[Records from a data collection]
* * * *

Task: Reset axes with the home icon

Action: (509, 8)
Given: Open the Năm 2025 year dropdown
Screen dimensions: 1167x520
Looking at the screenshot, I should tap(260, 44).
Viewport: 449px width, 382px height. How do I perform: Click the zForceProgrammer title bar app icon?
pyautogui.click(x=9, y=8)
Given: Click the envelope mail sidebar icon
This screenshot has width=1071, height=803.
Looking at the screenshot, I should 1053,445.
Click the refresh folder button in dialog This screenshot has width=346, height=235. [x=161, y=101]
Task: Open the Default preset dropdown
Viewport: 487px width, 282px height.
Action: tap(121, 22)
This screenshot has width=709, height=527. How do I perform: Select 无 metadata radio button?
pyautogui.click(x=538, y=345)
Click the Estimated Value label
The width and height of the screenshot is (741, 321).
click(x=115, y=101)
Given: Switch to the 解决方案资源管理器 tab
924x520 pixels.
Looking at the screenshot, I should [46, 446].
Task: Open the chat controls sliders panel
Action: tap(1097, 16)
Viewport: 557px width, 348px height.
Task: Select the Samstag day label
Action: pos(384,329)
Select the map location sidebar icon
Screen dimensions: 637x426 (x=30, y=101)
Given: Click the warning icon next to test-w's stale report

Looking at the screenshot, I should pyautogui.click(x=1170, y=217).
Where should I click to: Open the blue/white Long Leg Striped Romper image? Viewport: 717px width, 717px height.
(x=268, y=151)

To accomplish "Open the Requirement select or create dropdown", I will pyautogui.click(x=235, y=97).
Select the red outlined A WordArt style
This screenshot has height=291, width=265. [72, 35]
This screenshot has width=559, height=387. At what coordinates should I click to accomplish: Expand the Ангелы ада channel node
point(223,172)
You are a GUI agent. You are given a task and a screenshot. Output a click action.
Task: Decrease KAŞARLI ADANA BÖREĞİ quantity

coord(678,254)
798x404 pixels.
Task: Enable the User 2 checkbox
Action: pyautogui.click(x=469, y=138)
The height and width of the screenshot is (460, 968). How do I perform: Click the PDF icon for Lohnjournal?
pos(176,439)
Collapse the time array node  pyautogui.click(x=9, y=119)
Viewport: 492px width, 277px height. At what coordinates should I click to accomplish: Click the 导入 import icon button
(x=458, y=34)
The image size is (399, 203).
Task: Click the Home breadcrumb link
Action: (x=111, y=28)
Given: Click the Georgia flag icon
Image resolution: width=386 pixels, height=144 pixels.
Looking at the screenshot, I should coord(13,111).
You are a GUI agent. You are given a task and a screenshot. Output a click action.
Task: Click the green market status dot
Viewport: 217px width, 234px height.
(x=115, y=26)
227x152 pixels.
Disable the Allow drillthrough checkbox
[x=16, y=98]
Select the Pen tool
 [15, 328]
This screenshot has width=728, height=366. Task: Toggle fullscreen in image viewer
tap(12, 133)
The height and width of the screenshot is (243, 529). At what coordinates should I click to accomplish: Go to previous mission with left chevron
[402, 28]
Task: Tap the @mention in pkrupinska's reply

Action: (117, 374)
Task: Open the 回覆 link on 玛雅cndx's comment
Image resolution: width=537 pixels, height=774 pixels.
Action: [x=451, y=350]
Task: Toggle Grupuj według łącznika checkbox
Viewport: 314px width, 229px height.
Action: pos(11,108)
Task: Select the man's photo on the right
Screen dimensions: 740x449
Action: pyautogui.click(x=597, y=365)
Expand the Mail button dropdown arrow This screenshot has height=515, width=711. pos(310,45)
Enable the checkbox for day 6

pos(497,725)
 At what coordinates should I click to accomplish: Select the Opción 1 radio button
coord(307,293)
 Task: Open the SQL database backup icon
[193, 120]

* * * *

● YOUR GOAL: Swap each occurrence of "dropdown" in the listing above for "menu" and write out the entire listing again with everything else unchanged.

● WRITTEN SOLUTION:
Task: Reset axes with the home icon

Action: (509, 8)
Given: Open the Năm 2025 year menu
Screen dimensions: 1167x520
Looking at the screenshot, I should tap(260, 44).
Viewport: 449px width, 382px height. How do I perform: Click the zForceProgrammer title bar app icon?
pyautogui.click(x=9, y=8)
Given: Click the envelope mail sidebar icon
This screenshot has width=1071, height=803.
Looking at the screenshot, I should 1053,445.
Click the refresh folder button in dialog This screenshot has width=346, height=235. [x=161, y=101]
Task: Open the Default preset menu
Viewport: 487px width, 282px height.
Action: tap(121, 22)
This screenshot has width=709, height=527. How do I perform: Select 无 metadata radio button?
pyautogui.click(x=538, y=345)
Click the Estimated Value label
The width and height of the screenshot is (741, 321).
click(x=115, y=101)
Given: Switch to the 解决方案资源管理器 tab
924x520 pixels.
Looking at the screenshot, I should [46, 446].
Task: Open the chat controls sliders panel
Action: tap(1097, 16)
Viewport: 557px width, 348px height.
Task: Select the Samstag day label
Action: pos(384,329)
Select the map location sidebar icon
Screen dimensions: 637x426 (x=30, y=101)
Given: Click the warning icon next to test-w's stale report

Looking at the screenshot, I should pyautogui.click(x=1170, y=217).
Where should I click to: Open the blue/white Long Leg Striped Romper image? Viewport: 717px width, 717px height.
(x=268, y=151)

To accomplish "Open the Requirement select or create menu", I will pyautogui.click(x=235, y=97).
Select the red outlined A WordArt style
This screenshot has height=291, width=265. [72, 35]
This screenshot has width=559, height=387. At what coordinates should I click to accomplish: Expand the Ангелы ада channel node
point(223,172)
You are a GUI agent. You are given a task and a screenshot. Output a click action.
Task: Decrease KAŞARLI ADANA BÖREĞİ quantity

coord(678,254)
798x404 pixels.
Task: Enable the User 2 checkbox
Action: pyautogui.click(x=469, y=138)
The height and width of the screenshot is (460, 968). How do I perform: Click the PDF icon for Lohnjournal?
pos(176,439)
Collapse the time array node  pyautogui.click(x=9, y=119)
Viewport: 492px width, 277px height. At what coordinates should I click to accomplish: Click the 导入 import icon button
(x=458, y=34)
The image size is (399, 203).
Task: Click the Home breadcrumb link
Action: (x=111, y=28)
Given: Click the Georgia flag icon
Image resolution: width=386 pixels, height=144 pixels.
Looking at the screenshot, I should coord(13,111).
You are a GUI agent. You are given a task and a screenshot. Output a click action.
Task: Click the green market status dot
Viewport: 217px width, 234px height.
(x=115, y=26)
227x152 pixels.
Disable the Allow drillthrough checkbox
[x=16, y=98]
Select the Pen tool
 [15, 328]
This screenshot has width=728, height=366. Task: Toggle fullscreen in image viewer
tap(12, 133)
The height and width of the screenshot is (243, 529). At what coordinates should I click to accomplish: Go to previous mission with left chevron
[402, 28]
Task: Tap the @mention in pkrupinska's reply

Action: (117, 374)
Task: Open the 回覆 link on 玛雅cndx's comment
Image resolution: width=537 pixels, height=774 pixels.
Action: [x=451, y=350]
Task: Toggle Grupuj według łącznika checkbox
Viewport: 314px width, 229px height.
Action: pos(11,108)
Task: Select the man's photo on the right
Screen dimensions: 740x449
Action: pyautogui.click(x=597, y=365)
Expand the Mail button menu arrow This screenshot has height=515, width=711. pos(310,45)
Enable the checkbox for day 6

pos(497,725)
 At what coordinates should I click to accomplish: Select the Opción 1 radio button
coord(307,293)
 Task: Open the SQL database backup icon
[193, 120]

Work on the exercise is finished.